── Source extract ──

Tag Archives: birthday

She Would Be 62…

Today is my mom’s birthday.  I wrote that sentence and immediately questioned my grammar.  My mom passed away eight years, eight months, and twenty-five days ago.  Today would be my mom’s birthday…if she were still here.  I did have to pause and count the years, months, and days.  I do not sit around keeping track of that on a daily basis.  From time to time, though, it is good to sit for a minute and count.  To remember…

Some days it seems longer than that; other days, it seems like just yesterday that I sat next to her bedside after she had taken her last breath.

Some people live life as if tomorrow may never come.  They throw all caution to the wind, and they live.  Before my mom’s cancer diagnosis (which came six months prior to her death), she already lived that way. There was always a new project, a new class, and a new friend.  After she died, I spent years cleaning out her belongings because there was simply so much to go through – halfway finished cross-stitching, crates of projects, and books…so many books.

───

Try it: Sum up the post about a mother's birthday in two sentences. The records come from a different source than the post.

── Recorded data ──

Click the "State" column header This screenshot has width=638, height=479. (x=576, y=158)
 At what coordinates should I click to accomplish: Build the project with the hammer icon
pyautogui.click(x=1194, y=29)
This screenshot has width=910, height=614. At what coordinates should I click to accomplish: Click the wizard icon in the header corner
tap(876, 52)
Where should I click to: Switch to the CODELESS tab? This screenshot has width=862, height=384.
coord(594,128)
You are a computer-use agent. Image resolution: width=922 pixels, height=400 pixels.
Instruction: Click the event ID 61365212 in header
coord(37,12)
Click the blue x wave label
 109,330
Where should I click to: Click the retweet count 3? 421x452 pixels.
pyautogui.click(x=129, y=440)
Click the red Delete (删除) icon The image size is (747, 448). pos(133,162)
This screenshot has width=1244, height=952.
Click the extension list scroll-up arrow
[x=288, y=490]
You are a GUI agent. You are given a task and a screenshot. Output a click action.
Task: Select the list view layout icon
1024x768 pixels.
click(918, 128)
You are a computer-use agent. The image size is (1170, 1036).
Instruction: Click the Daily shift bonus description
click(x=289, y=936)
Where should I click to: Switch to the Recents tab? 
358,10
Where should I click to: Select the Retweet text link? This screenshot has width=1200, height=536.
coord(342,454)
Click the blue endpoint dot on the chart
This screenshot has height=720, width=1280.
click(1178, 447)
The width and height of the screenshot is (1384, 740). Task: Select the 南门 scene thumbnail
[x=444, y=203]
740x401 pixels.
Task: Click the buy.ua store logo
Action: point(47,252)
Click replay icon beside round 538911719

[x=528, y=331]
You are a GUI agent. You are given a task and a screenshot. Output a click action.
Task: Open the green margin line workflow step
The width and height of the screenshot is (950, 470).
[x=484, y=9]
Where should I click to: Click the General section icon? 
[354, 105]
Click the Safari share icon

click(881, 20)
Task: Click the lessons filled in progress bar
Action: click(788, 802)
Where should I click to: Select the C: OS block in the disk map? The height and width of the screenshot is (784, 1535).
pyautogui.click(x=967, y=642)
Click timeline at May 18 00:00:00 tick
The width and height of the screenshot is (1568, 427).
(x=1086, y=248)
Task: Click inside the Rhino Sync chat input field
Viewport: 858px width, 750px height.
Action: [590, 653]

───

Problem solution: The writer marks what would have been their mom's 62nd birthday, noting she died eight years, eight months, and twenty-five days ago. Even before her cancer diagnosis she lived fully, always taking on new projects, classes, and friends, and after her death the writer spent years going through her many belongings.